I've spent most of my career working at the intersections of the personal and systemic, starting out as an AmeriCorps Member providing HIV prevention-intervention services, then making my way to graduate school after falling in love with the potential of public policy and systems change to shift the conditions in which we live. I hold a master’s degree in public health from Portland State University.
In 2019 I left public service to work full-time as a consultant with Tusk where I still serve as a managing partner in the firm.
Bright Eyes is my personal project, an homage to the body, and a tribute to the power of somatics to catalyze change in the best ways possible.
To read more about my professional journey, check out my LinkedIn page.
Why Bright Eyes?
“Bright eyes” is the nickname given to me by my father.

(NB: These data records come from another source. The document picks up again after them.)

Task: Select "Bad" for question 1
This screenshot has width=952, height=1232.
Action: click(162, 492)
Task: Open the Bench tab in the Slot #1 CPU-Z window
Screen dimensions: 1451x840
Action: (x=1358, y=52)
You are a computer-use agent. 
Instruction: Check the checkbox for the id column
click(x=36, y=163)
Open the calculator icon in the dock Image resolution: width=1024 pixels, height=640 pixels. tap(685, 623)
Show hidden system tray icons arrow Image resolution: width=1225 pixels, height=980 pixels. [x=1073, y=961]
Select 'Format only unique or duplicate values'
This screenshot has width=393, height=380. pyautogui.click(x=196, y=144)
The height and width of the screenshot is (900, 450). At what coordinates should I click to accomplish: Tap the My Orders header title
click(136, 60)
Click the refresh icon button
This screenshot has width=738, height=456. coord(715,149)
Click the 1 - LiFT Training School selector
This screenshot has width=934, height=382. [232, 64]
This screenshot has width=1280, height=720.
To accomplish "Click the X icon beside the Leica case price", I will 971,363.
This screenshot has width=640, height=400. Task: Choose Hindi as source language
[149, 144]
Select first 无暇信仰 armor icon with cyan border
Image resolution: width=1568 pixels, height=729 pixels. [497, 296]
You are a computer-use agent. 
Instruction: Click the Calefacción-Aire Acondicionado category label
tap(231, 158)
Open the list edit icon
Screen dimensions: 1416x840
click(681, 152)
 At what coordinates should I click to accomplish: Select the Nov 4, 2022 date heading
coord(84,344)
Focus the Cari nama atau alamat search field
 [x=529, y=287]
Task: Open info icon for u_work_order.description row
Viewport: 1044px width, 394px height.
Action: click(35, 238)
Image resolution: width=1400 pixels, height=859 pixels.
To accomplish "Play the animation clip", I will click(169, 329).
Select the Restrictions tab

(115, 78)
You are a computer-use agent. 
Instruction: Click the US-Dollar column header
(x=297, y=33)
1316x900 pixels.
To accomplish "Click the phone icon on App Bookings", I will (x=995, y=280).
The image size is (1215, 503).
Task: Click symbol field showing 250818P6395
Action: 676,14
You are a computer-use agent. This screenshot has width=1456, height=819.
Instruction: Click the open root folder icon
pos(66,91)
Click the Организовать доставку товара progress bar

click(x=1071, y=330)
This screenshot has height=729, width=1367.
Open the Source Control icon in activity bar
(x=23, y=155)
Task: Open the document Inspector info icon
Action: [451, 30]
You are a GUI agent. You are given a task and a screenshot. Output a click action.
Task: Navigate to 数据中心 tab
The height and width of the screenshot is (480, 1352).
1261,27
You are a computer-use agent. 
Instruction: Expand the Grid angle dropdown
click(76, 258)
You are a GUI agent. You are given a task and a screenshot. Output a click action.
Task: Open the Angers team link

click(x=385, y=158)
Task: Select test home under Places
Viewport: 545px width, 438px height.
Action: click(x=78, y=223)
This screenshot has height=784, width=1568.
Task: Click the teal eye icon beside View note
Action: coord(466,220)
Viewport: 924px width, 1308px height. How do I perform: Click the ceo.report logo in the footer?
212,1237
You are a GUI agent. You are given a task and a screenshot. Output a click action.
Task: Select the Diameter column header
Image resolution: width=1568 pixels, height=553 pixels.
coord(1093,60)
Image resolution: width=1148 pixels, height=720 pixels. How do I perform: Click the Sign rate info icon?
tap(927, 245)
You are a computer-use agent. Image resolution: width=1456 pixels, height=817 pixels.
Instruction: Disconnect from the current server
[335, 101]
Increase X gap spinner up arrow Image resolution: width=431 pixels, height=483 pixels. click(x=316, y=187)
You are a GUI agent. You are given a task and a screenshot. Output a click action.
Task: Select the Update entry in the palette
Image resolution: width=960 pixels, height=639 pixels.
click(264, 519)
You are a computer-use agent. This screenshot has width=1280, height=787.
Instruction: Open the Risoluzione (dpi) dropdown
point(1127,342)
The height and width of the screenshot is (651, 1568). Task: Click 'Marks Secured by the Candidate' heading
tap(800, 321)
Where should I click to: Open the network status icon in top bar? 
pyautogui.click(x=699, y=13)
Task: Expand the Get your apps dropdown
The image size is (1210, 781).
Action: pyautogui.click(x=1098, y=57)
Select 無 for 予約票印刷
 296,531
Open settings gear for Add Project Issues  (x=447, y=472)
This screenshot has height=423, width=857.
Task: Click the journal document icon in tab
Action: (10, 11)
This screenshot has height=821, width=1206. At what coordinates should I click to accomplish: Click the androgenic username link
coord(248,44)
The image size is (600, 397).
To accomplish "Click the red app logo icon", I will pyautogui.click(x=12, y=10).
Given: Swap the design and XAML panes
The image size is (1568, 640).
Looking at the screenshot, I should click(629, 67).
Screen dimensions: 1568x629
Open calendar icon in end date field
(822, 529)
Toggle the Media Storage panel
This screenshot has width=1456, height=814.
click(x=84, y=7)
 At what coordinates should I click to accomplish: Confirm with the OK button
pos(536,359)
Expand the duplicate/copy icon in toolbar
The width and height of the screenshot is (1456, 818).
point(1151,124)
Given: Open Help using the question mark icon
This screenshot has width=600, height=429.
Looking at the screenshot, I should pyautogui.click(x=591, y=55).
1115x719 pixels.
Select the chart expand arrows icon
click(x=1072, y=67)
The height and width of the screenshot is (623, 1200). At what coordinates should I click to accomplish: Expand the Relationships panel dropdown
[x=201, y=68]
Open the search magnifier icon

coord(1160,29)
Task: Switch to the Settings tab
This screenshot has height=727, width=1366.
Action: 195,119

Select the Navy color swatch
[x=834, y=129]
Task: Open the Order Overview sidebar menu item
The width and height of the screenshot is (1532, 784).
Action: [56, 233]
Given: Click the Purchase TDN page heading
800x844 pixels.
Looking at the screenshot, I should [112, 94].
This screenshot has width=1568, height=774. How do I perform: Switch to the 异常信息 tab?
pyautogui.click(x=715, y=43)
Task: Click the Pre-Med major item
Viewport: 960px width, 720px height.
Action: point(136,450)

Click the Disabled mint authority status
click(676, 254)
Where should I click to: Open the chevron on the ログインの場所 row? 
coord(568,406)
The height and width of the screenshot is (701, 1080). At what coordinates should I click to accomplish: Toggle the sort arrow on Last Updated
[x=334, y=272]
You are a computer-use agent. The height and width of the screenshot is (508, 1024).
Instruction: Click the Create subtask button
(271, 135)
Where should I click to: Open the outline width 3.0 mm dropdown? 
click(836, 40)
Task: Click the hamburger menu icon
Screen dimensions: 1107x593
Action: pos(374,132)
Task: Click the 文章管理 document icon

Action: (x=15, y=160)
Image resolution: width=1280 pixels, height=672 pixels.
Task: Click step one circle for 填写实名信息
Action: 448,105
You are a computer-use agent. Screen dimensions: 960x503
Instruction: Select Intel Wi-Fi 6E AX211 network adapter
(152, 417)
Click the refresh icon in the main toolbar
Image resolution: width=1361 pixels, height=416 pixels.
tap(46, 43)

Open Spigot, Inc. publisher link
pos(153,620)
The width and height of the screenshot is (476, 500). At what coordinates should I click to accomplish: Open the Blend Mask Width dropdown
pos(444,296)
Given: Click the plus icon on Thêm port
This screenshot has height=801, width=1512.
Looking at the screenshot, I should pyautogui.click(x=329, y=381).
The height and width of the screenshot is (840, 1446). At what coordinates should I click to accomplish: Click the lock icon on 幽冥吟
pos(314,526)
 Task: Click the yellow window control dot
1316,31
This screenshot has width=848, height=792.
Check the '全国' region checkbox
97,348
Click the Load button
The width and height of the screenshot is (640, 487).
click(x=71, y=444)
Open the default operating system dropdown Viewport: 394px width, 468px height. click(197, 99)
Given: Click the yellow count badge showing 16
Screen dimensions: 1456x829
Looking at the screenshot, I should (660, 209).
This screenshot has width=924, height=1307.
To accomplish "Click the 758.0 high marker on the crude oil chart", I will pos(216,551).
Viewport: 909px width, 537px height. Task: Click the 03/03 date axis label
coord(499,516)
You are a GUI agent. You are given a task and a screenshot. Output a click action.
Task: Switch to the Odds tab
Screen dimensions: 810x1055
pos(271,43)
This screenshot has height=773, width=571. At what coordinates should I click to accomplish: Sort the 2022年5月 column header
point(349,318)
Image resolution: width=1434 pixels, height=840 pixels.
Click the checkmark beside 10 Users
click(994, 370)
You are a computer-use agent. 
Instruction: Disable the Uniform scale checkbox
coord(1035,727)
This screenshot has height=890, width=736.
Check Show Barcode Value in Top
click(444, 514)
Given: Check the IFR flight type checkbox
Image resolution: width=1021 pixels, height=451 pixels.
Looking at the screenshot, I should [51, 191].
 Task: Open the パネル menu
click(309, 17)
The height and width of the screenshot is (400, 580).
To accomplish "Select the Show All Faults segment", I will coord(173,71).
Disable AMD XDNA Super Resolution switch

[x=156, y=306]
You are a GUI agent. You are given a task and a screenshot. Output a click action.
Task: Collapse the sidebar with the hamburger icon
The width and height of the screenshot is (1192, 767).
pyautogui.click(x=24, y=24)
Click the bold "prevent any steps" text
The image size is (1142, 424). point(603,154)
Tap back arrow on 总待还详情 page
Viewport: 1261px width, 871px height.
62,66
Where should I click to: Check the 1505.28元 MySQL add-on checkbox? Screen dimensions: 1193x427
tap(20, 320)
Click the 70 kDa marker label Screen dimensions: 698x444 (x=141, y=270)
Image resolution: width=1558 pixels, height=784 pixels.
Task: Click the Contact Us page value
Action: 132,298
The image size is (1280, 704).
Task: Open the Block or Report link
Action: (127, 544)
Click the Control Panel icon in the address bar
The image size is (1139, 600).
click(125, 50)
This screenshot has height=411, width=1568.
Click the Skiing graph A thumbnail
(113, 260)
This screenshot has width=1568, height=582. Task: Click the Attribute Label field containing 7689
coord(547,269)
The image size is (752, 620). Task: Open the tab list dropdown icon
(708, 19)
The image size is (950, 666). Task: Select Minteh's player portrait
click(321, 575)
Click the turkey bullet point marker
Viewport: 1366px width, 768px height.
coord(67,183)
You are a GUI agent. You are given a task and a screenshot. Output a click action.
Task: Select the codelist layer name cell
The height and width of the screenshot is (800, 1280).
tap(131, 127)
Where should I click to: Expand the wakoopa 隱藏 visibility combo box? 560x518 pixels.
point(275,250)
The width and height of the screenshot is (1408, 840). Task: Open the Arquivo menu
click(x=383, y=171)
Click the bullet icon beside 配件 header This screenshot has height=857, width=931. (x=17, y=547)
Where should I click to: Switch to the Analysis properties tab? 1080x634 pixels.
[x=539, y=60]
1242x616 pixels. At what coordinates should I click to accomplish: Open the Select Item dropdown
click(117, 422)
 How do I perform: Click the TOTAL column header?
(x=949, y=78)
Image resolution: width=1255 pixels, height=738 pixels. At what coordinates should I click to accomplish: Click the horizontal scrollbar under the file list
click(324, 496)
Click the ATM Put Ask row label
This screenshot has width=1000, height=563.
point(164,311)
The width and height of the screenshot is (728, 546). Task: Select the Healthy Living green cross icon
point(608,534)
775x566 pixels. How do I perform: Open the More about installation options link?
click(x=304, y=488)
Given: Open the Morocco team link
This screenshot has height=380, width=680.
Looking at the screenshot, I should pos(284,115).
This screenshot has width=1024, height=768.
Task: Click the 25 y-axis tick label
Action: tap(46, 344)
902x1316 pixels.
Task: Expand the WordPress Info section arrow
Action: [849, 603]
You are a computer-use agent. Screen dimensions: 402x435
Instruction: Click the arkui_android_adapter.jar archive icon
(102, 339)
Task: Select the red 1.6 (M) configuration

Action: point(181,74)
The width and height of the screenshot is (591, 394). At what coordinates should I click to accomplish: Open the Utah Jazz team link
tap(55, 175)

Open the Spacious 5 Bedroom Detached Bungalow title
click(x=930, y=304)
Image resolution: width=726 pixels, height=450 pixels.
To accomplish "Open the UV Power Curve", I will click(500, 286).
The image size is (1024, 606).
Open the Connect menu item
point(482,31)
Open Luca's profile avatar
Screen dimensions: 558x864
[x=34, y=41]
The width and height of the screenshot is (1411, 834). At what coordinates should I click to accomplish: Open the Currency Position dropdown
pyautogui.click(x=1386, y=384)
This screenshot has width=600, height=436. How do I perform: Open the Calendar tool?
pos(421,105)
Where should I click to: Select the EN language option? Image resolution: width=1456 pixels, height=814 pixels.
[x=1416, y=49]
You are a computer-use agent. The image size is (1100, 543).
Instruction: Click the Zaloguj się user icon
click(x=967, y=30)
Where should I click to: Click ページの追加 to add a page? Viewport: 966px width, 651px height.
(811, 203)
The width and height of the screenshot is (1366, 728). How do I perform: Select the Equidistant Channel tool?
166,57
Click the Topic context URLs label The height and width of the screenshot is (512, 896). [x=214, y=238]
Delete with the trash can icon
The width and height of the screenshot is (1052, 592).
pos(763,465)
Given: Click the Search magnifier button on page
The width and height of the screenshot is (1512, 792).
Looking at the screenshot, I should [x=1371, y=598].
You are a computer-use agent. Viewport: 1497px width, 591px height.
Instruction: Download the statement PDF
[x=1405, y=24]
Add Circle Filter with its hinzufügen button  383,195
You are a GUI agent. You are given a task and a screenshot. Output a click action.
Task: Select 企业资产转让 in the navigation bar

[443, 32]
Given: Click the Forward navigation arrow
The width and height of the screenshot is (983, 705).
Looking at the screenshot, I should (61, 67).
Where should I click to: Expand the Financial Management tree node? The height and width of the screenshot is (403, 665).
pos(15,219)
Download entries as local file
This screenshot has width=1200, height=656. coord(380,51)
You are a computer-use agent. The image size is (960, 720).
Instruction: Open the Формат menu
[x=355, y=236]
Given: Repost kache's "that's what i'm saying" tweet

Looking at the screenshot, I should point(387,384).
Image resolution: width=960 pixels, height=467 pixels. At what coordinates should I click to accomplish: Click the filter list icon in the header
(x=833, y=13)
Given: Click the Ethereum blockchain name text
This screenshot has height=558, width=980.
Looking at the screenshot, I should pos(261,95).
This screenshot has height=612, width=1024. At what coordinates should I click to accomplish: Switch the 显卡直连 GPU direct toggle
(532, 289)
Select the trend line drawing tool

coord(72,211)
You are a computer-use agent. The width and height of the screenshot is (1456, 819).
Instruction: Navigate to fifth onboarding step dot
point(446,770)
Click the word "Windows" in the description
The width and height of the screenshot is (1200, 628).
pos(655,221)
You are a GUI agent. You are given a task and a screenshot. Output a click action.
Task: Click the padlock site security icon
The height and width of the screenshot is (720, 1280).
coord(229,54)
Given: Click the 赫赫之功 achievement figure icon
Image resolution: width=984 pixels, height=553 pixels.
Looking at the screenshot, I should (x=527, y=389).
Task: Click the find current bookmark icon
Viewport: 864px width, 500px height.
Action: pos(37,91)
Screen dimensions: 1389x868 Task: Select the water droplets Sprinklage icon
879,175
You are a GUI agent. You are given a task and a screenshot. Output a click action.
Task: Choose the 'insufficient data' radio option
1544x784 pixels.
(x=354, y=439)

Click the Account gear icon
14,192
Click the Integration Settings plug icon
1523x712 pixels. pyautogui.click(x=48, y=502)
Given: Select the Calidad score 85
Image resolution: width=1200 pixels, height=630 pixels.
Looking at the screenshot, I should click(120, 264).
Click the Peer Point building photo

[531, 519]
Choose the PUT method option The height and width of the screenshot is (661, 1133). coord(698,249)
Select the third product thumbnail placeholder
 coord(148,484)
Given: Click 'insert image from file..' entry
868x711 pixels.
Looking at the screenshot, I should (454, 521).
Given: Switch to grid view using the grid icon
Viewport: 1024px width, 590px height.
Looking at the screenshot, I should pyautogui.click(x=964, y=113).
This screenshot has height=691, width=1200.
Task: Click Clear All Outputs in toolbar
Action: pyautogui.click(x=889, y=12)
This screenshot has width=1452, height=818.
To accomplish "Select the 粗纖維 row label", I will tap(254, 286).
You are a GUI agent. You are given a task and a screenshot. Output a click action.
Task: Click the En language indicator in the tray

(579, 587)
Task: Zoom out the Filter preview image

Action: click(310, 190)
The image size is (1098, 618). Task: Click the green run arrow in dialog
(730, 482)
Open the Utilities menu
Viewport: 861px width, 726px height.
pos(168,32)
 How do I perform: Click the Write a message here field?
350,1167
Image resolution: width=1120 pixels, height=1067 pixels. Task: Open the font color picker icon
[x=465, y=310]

He was the only one who ever called me bright eyes, named because of my bright green eyes, and the way I stayed open to the world as a child.
Bright eyes became a calling card, and a shorthand love note, that let me know I mattered utmost to him. It signifies the special, lifelong relationship I had with my father.
Somatic Journey
Somatic practice is a continual return to my body’s sovereignty, wisdom, and power.
My first formal somatic training was a remembering and a reclaiming. I remembered how, as a very young child, I knew my body so well. I relished and loved its entire topography, which felt in such contrast to the many years I adapted for the sake of safety and belonging, not my own power and pleasure.
The somatic practices I was taught in that first session woke up something untouched in me and started me on a multi-year journey to reclaim that knowledge of my own body, including the knowledge that my body is a site of changing topography, learning, wisdom, connection, healing, possibility, story, and longing.
I also felt, saw, and heard how somatic practice made healing and transformation possible for others, and by the end of that first training, I was in a room with the same humans but also completely different people who were (re)connected to their own dignity and possibility.
My whole body said, “This is a yes for me.” I have been formally studying and practicing somatics ever since.